Starting this winter, Yosemite will conduct a public scoping process, according to John Farrington, executive director of Yosemite Mariposa County Tourism Bureau, the destination marketing organization for Mariposa County, one of the four counties Yosemite National Park spans.

Under the public scoping process, Yosemite will gather feedback from businesses, communities and the public at large over the course of the year to develop a plan for the park’s future, which could result in a new reservation system. One of the topics that will likely be brought up are the indirect consequences of the park’s restricted entry and construction projects, which caused resulting car congestion on local highways and roads because cars couldn’t drive through the park during peak hours without a reservation, according to Farrington.

Yosemite’s reservation removal is an exception to a general trend among national parks. “The greater trend is going to be towards higher levels of restriction just because of the sheer number of visitors that are visiting our national parks,” said Wildland Trekking co-founder Scott Cundy. 

During the pandemic, visitors flocked to national parks in record numbers, causing overtourism, a Skift megatrend has highlighted. In response, many national parks required restrictive booking windows, often between 30 and 60 days to manage the large crowds. 

Yosemite saw 3.3 million visits in 2021, up from 2.3 million in 2020. Around 60 percent of visitors come during the summer period, said Farrington.

The end of restrictions will mean an economic boost for local counties, especially for Mariposa, where tourism employs 50 percent of the county’s residents. “Many of the hotels and other businesses, they’re only profitable during a five-month period and then the other seven months out of the year, they’re just trying to keep their costs down low and survive until the next season,” Farrington said. “A reservation system reducing access by as much as 40 percent is a pretty big deal.”

Under the reservation system, the visitor experience had a significant upgrade. “The valley has been way less crowded, much less traffic,” Cundy said. “For anyone who visited, they had a pretty much higher level experience.” 
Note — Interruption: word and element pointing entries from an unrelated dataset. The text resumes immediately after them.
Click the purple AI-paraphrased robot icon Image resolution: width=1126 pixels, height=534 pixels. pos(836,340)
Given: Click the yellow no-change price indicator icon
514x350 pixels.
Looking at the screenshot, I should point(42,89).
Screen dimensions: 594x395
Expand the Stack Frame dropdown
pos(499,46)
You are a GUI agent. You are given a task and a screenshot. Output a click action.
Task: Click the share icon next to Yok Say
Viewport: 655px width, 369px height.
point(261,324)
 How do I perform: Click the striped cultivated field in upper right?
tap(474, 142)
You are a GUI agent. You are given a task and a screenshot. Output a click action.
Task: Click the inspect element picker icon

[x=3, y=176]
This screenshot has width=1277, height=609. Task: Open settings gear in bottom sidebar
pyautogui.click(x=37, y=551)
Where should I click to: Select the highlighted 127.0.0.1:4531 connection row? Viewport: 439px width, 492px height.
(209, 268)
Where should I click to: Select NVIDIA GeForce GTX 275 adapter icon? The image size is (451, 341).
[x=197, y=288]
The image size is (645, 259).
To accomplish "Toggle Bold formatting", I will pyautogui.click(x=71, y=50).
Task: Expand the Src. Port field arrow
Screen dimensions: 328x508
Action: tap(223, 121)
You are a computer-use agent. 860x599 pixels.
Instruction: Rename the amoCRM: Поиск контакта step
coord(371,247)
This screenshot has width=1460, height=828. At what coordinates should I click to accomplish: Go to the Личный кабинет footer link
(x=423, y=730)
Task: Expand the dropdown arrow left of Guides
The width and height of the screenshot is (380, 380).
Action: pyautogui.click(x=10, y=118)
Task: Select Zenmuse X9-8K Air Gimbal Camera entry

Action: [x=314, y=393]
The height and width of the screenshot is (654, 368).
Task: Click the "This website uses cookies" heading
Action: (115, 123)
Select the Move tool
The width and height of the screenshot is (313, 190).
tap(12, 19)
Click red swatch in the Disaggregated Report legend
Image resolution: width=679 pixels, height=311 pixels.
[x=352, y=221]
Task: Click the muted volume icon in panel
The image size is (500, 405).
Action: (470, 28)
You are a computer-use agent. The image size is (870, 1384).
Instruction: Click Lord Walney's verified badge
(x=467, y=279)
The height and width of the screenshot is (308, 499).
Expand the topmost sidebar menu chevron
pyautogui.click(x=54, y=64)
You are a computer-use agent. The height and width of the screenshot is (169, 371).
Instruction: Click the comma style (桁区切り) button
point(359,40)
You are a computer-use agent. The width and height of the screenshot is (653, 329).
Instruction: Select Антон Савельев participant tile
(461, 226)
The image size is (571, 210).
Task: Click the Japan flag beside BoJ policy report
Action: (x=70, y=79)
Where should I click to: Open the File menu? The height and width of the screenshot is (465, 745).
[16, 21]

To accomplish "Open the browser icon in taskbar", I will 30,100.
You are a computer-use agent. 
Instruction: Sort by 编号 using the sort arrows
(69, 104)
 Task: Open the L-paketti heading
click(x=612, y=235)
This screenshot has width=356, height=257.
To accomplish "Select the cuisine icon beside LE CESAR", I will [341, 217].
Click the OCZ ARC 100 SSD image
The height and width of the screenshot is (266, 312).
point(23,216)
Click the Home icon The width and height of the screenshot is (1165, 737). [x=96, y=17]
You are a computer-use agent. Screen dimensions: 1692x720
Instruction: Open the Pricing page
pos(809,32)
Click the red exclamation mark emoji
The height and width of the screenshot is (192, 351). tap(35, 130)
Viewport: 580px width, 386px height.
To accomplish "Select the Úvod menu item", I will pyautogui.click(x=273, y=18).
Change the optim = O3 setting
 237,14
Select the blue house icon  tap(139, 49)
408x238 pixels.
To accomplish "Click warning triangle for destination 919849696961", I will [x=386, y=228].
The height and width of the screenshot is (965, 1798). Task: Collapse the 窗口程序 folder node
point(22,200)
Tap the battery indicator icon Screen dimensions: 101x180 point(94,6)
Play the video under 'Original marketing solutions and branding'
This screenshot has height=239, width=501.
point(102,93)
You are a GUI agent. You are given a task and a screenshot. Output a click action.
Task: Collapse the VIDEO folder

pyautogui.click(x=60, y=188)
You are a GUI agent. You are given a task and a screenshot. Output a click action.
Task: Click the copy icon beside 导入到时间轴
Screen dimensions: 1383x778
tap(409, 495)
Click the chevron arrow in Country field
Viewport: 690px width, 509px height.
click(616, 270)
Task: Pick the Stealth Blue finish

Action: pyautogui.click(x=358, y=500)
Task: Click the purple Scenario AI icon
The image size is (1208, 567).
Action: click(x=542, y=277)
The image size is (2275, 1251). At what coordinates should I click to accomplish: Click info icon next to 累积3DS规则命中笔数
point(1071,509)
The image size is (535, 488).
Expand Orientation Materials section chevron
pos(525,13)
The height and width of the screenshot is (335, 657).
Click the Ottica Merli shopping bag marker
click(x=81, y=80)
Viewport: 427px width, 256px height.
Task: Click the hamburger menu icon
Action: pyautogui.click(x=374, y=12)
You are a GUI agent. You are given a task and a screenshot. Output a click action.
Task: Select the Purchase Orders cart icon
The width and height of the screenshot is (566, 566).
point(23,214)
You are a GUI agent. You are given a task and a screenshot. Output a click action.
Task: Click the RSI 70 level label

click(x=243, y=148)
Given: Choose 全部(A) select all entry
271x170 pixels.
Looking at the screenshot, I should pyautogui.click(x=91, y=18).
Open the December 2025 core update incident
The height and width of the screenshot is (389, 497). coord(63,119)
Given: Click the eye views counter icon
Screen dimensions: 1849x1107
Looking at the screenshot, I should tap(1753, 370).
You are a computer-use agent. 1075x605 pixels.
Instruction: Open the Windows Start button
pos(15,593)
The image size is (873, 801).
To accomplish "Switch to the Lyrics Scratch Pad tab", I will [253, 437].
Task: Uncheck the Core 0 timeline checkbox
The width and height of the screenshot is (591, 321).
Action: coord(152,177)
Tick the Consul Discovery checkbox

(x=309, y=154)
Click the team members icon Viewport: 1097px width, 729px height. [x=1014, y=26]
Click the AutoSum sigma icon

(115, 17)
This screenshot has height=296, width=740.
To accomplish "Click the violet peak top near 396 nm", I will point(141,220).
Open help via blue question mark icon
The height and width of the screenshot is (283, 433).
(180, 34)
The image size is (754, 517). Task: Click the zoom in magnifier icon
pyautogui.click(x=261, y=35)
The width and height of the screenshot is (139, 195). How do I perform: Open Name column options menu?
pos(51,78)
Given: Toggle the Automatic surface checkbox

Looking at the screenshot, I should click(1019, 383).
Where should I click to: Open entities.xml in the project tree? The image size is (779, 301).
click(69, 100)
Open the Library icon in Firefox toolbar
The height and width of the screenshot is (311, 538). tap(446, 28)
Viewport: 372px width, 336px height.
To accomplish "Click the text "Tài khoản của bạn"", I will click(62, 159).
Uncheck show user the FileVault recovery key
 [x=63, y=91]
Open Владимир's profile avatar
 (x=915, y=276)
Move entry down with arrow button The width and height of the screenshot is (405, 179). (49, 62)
Too many visitors run the risk of not only taking away from the experience but also wearing down the park’s infrastructure and environment. “Without the reservation system, you’re trying to jam four to five million visitors a year and really a small space so I think it’s hard on the park infrastructure and on the land,” Cundy said. “If you’re not okay with crowds, it’s not gonna be as much fun.

Yosemite Public Information Officer Scott Gediman told Mariposa Gazette that officials will definitely be doing “a lot of monitoring” of the park this upcoming summer to see how the policy plays out.